Chia is a plant that has been gaining popularity in recent years as a superfood, due to the multiple effects that the consumption of its seeds has on he alth.
In this article we tell you what Chia seeds are, what are their 7 main properties and benefits, and how you can take them to take advantage of all its nutrients.
Chia Seeds: What are they?
Chía is a herbaceous plant, also known as Salvia Hispánica, which has mainly Central American origin, being very present in countries such as Guatemala, Nicaragua, El Salvador and some areas of Mexico.
What is consumed from Chia are its seeds, which, being considered whole grains, do not need to be processed. These measure 2 millimeters, are oval in shape, and are gray or reddish in color.
Chia seeds were already an important part of pre-Columbian culture, being considered by both the Mayans and Aztecs as a highly prized medicinal food for its multiple qualitiesand he alth benefits. After colonization they were losing popularity, which has not recovered until a few years ago. It is currently considered a superfood.
10 properties and benefits of Chía
Here we present a list of the benefits of Chia seeds, which you can easily include in your diet to take advantage of all its properties.
one. Lots of nutrients and few calories
Although Chia seeds are small, they are loaded with tons of nutrients and vitamins, making a couple of tablespoons of these seeds into true nutritional bombs. They contain high doses of protein, fiber, magnesium, calcium, omega 3 fatty acids, phosphorus, potassium, B vitamins and zinc.

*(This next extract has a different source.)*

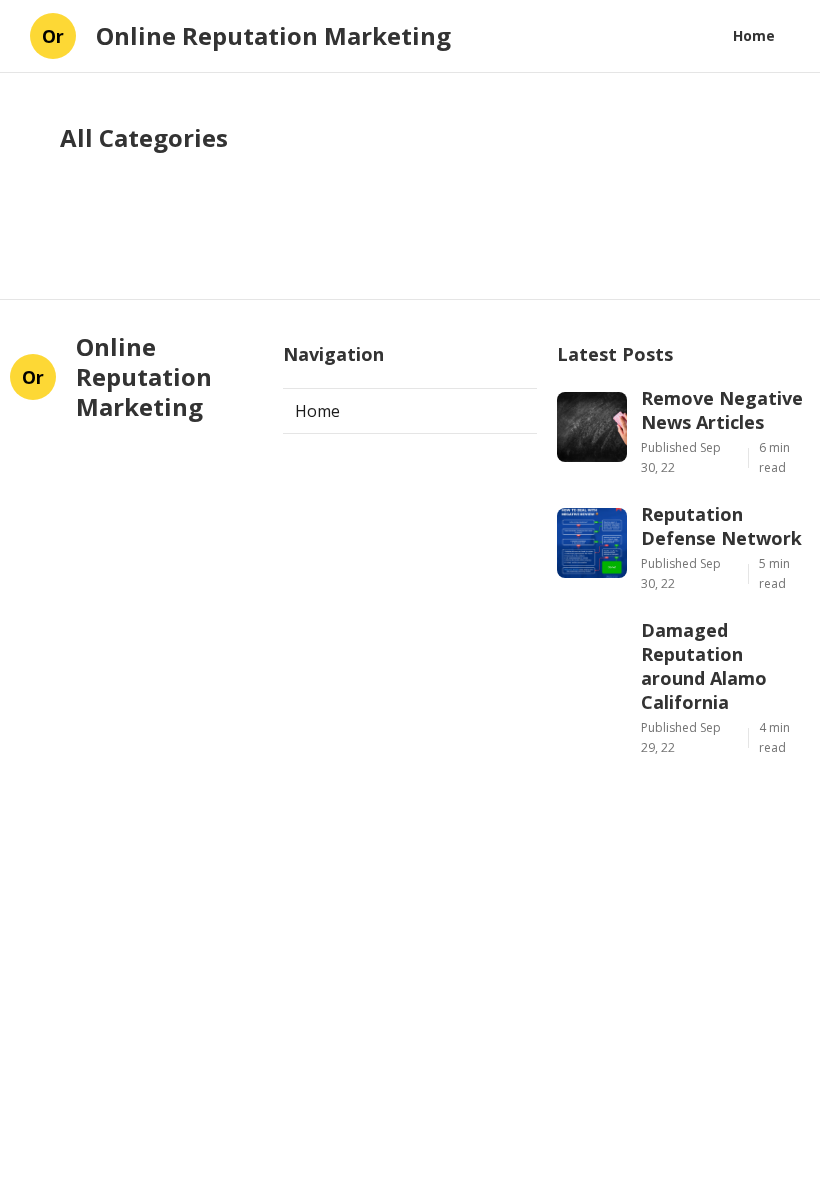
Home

The best of all? Despite being so rich in nutrients, they are relatively low in calories 100 grams of Chia seeds contain only 486 calories. This makes them an ideal food to include in your diet at any time without exceeding the recommended daily calories, but without losing the necessary daily nutritional intake.
2. Contains antioxidants
Chia is one of the richest plants in natural antioxidants that you can take, which has important effects on he alth and antiaging.Antioxidants have the function of preserving the fatty acids of the seed, which are the ones that provide us with nutrients. They also help to eliminate free radicals and prevent molecular damage that causes diseases such as cancer.
3. Rich in fiber
Another of the beneficial properties of Chia is what it provides with its large amount of fiber. This helps regulate intestinal flora and maintain good stomach he alth, as well as improve digestive processes. These seeds are very useful to combat constipation.
Chia fiber also helps absorb water and expand, creating a satiating effect that helps you not feel hungry during the day, making it a perfect food to accompany on diets and help us to lose weight.
4. They provide Omega 3
Another of the nutrients that stand out from the Chia seed are its fatty acids, especially high in Omega 3This nutrient is beneficial when it comes to eliminating toxins from the body and lowering cholesterol levels. It also contributes to reducing the risk of heart disease, due to its anticoagulant properties and its regulation of blood pressure.
The presence of these Omega 3 fatty acids, with anti-inflammatory properties, also helps reduce inflammation and prevent diseases such as arthritis.
5. Rich in protein
Chia seeds are also rich in protein, especially for a plant-based food. In the same way as fiber, its high protein content helps reduce appetite and is excellent to include in a diet to lose weight. It is also a perfect substitute for animal proteins for those people who have opted for a vegetarian or vegan lifestyle.
6. Good for bone he alth
Another of the benefits of this superfood is the amount of nutrients it provides for a good development of bone he alth. Its high content of calcium, magnesium and phosphorus makes it a perfect food to strengthen bones, especially for people who cannot consume dairy products.
7. They provide strength and energy
Chia seeds are a recommended food to eat for breakfast, since they provide a lot of strength and energy to start the day, thanks to the large amount of minerals and vitamins it contains. In addition, other of its nutrients contribute to the regeneration of muscle tissue, so added to the energy they provide, they make it ideal to take if you do some type of exercise or sport.
How to take Chia and recommended dose
There are many ways to consume Chia seeds to benefit from their properties. The most comfortable and most used is consuming the whole seed raw, although in this case it is recommended to chew the seed very well, in order to absorb nutrients such as Omega 3 well. In this way it can be easily included in yogurts, cereals, rice or salads.
Another recommended way to take it is ground into flour, and in this case it can be easily included in juices, yogurts or even as part of the ingredients in baked goods, such as bread or pasta. It can also be consumed in the form of oil.
It is a food that can be consumed daily, but the recommended dose is one or two tablespoons of Chia seeds per day . Due to its richness in fiber and other minerals, it is recommended not to exceed 30 grams per day (about 3 tablespoons).
It is a food that should not be consumed by people who suffer from hypotension or who are taking medication against hypertension, in insulin-dependent patients and in people who are taking anticoagulant medications. Also its use is not recommended in case of diarrhea, as it promotes digestive activity and favors gas.